THE RECORDS Start Marker

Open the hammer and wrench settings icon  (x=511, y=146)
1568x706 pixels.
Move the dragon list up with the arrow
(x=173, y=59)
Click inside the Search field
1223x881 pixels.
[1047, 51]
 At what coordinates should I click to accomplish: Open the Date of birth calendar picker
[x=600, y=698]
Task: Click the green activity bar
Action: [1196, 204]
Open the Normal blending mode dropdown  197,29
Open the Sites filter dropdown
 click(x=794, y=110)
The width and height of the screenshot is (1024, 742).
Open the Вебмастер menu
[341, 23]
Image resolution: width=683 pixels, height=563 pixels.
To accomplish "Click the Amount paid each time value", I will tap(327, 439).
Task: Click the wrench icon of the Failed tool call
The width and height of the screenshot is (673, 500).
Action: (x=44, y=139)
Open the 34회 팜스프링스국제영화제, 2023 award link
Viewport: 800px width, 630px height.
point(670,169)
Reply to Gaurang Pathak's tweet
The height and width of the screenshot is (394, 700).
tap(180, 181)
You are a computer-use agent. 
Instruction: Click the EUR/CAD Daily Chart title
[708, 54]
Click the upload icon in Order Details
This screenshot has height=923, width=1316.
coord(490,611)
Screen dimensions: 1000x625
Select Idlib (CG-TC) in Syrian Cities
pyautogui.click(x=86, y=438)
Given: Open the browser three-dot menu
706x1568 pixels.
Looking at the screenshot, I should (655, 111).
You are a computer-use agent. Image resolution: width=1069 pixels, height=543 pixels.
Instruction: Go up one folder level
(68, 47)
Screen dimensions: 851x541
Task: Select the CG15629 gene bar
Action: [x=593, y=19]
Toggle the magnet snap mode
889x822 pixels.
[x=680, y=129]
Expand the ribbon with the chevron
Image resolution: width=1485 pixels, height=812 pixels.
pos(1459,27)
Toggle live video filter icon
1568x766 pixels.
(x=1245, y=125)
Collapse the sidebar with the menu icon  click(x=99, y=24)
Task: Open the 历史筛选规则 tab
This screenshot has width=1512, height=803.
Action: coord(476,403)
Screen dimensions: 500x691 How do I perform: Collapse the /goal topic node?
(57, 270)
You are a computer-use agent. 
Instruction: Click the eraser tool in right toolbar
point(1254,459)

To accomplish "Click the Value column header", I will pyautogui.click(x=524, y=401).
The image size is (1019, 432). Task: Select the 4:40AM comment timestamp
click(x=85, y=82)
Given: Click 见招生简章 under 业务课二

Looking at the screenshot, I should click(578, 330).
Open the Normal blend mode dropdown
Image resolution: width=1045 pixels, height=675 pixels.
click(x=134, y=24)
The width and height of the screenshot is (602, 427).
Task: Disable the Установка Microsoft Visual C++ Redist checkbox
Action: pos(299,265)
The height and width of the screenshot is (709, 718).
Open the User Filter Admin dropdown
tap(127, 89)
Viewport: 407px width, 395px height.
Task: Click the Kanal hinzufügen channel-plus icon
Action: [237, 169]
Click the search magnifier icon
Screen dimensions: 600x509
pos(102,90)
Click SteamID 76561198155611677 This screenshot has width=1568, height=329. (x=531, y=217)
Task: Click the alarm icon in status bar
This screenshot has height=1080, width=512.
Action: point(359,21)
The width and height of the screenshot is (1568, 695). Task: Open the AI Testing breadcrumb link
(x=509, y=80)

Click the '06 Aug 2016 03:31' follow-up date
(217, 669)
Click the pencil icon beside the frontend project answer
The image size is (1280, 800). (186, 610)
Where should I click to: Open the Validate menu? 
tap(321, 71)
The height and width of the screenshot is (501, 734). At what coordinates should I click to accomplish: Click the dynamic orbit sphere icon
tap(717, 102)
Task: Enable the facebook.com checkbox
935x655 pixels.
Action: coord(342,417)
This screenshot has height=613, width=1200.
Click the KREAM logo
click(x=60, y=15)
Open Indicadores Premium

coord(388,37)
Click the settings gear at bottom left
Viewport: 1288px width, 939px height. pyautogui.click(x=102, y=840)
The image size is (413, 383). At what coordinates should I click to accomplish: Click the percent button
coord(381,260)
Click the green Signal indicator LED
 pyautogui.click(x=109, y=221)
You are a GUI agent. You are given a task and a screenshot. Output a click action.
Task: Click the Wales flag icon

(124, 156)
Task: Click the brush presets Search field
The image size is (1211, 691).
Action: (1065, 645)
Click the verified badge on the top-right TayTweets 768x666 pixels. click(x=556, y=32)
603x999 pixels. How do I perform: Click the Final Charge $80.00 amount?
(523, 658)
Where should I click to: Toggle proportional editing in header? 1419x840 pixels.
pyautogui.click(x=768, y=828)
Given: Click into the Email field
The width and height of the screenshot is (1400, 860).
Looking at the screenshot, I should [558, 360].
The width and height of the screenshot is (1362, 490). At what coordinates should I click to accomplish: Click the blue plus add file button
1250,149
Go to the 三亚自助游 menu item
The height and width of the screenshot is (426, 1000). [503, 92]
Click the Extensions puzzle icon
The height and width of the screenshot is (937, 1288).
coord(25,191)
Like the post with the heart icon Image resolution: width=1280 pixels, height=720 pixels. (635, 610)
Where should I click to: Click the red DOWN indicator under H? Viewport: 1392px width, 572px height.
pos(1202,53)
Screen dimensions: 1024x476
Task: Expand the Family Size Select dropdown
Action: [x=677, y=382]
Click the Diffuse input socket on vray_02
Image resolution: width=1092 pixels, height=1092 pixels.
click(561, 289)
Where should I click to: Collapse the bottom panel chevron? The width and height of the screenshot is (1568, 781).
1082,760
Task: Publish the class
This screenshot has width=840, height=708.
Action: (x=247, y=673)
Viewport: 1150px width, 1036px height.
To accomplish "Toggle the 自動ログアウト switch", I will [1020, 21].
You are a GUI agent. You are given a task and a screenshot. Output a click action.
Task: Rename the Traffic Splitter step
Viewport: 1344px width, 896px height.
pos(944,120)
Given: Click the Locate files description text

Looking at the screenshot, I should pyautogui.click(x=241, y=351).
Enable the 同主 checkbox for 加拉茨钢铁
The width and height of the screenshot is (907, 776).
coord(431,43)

THE RECORDS End Marker

* _TASK GOAL_
Copy out each record word for word.

* _RESPONSE TO THIS EXERCISE_
Open the hammer and wrench settings icon  (x=511, y=146)
1568x706 pixels.
Move the dragon list up with the arrow
(x=173, y=59)
Click inside the Search field
1223x881 pixels.
[1047, 51]
 At what coordinates should I click to accomplish: Open the Date of birth calendar picker
[x=600, y=698]
Task: Click the green activity bar
Action: [1196, 204]
Open the Normal blending mode dropdown  197,29
Open the Sites filter dropdown
 click(x=794, y=110)
The width and height of the screenshot is (1024, 742).
Open the Вебмастер menu
[341, 23]
Image resolution: width=683 pixels, height=563 pixels.
To accomplish "Click the Amount paid each time value", I will tap(327, 439).
Task: Click the wrench icon of the Failed tool call
The width and height of the screenshot is (673, 500).
Action: (x=44, y=139)
Open the 34회 팜스프링스국제영화제, 2023 award link
Viewport: 800px width, 630px height.
point(670,169)
Reply to Gaurang Pathak's tweet
The height and width of the screenshot is (394, 700).
tap(180, 181)
You are a computer-use agent. 
Instruction: Click the EUR/CAD Daily Chart title
[708, 54]
Click the upload icon in Order Details
This screenshot has height=923, width=1316.
coord(490,611)
Screen dimensions: 1000x625
Select Idlib (CG-TC) in Syrian Cities
pyautogui.click(x=86, y=438)
Given: Open the browser three-dot menu
706x1568 pixels.
Looking at the screenshot, I should (655, 111).
You are a computer-use agent. Image resolution: width=1069 pixels, height=543 pixels.
Instruction: Go up one folder level
(68, 47)
Screen dimensions: 851x541
Task: Select the CG15629 gene bar
Action: [x=593, y=19]
Toggle the magnet snap mode
889x822 pixels.
[x=680, y=129]
Expand the ribbon with the chevron
Image resolution: width=1485 pixels, height=812 pixels.
pos(1459,27)
Toggle live video filter icon
1568x766 pixels.
(x=1245, y=125)
Collapse the sidebar with the menu icon  click(x=99, y=24)
Task: Open the 历史筛选规则 tab
This screenshot has width=1512, height=803.
Action: coord(476,403)
Screen dimensions: 500x691 How do I perform: Collapse the /goal topic node?
(57, 270)
You are a computer-use agent. 
Instruction: Click the eraser tool in right toolbar
point(1254,459)

To accomplish "Click the Value column header", I will pyautogui.click(x=524, y=401).
The image size is (1019, 432). Task: Select the 4:40AM comment timestamp
click(x=85, y=82)
Given: Click 见招生简章 under 业务课二

Looking at the screenshot, I should click(578, 330).
Open the Normal blend mode dropdown
Image resolution: width=1045 pixels, height=675 pixels.
click(x=134, y=24)
The width and height of the screenshot is (602, 427).
Task: Disable the Установка Microsoft Visual C++ Redist checkbox
Action: pos(299,265)
The height and width of the screenshot is (709, 718).
Open the User Filter Admin dropdown
tap(127, 89)
Viewport: 407px width, 395px height.
Task: Click the Kanal hinzufügen channel-plus icon
Action: [237, 169]
Click the search magnifier icon
Screen dimensions: 600x509
pos(102,90)
Click SteamID 76561198155611677 This screenshot has width=1568, height=329. (x=531, y=217)
Task: Click the alarm icon in status bar
This screenshot has height=1080, width=512.
Action: point(359,21)
The width and height of the screenshot is (1568, 695). Task: Open the AI Testing breadcrumb link
(x=509, y=80)

Click the '06 Aug 2016 03:31' follow-up date
(217, 669)
Click the pencil icon beside the frontend project answer
The image size is (1280, 800). (186, 610)
Where should I click to: Open the Validate menu? 
tap(321, 71)
The height and width of the screenshot is (501, 734). At what coordinates should I click to accomplish: Click the dynamic orbit sphere icon
tap(717, 102)
Task: Enable the facebook.com checkbox
935x655 pixels.
Action: coord(342,417)
This screenshot has height=613, width=1200.
Click the KREAM logo
click(x=60, y=15)
Open Indicadores Premium

coord(388,37)
Click the settings gear at bottom left
Viewport: 1288px width, 939px height. pyautogui.click(x=102, y=840)
The image size is (413, 383). At what coordinates should I click to accomplish: Click the percent button
coord(381,260)
Click the green Signal indicator LED
 pyautogui.click(x=109, y=221)
You are a GUI agent. You are given a task and a screenshot. Output a click action.
Task: Click the Wales flag icon

(124, 156)
Task: Click the brush presets Search field
The image size is (1211, 691).
Action: (1065, 645)
Click the verified badge on the top-right TayTweets 768x666 pixels. click(x=556, y=32)
603x999 pixels. How do I perform: Click the Final Charge $80.00 amount?
(523, 658)
Where should I click to: Toggle proportional editing in header? 1419x840 pixels.
pyautogui.click(x=768, y=828)
Given: Click into the Email field
The width and height of the screenshot is (1400, 860).
Looking at the screenshot, I should [558, 360].
The width and height of the screenshot is (1362, 490). At what coordinates should I click to accomplish: Click the blue plus add file button
1250,149
Go to the 三亚自助游 menu item
The height and width of the screenshot is (426, 1000). [503, 92]
Click the Extensions puzzle icon
The height and width of the screenshot is (937, 1288).
coord(25,191)
Like the post with the heart icon Image resolution: width=1280 pixels, height=720 pixels. (635, 610)
Where should I click to: Click the red DOWN indicator under H? Viewport: 1392px width, 572px height.
pos(1202,53)
Screen dimensions: 1024x476
Task: Expand the Family Size Select dropdown
Action: [x=677, y=382]
Click the Diffuse input socket on vray_02
Image resolution: width=1092 pixels, height=1092 pixels.
click(561, 289)
Where should I click to: Collapse the bottom panel chevron? The width and height of the screenshot is (1568, 781).
1082,760
Task: Publish the class
This screenshot has width=840, height=708.
Action: (x=247, y=673)
Viewport: 1150px width, 1036px height.
To accomplish "Toggle the 自動ログアウト switch", I will [1020, 21].
You are a GUI agent. You are given a task and a screenshot. Output a click action.
Task: Rename the Traffic Splitter step
Viewport: 1344px width, 896px height.
pos(944,120)
Given: Click the Locate files description text

Looking at the screenshot, I should pyautogui.click(x=241, y=351).
Enable the 同主 checkbox for 加拉茨钢铁
The width and height of the screenshot is (907, 776).
coord(431,43)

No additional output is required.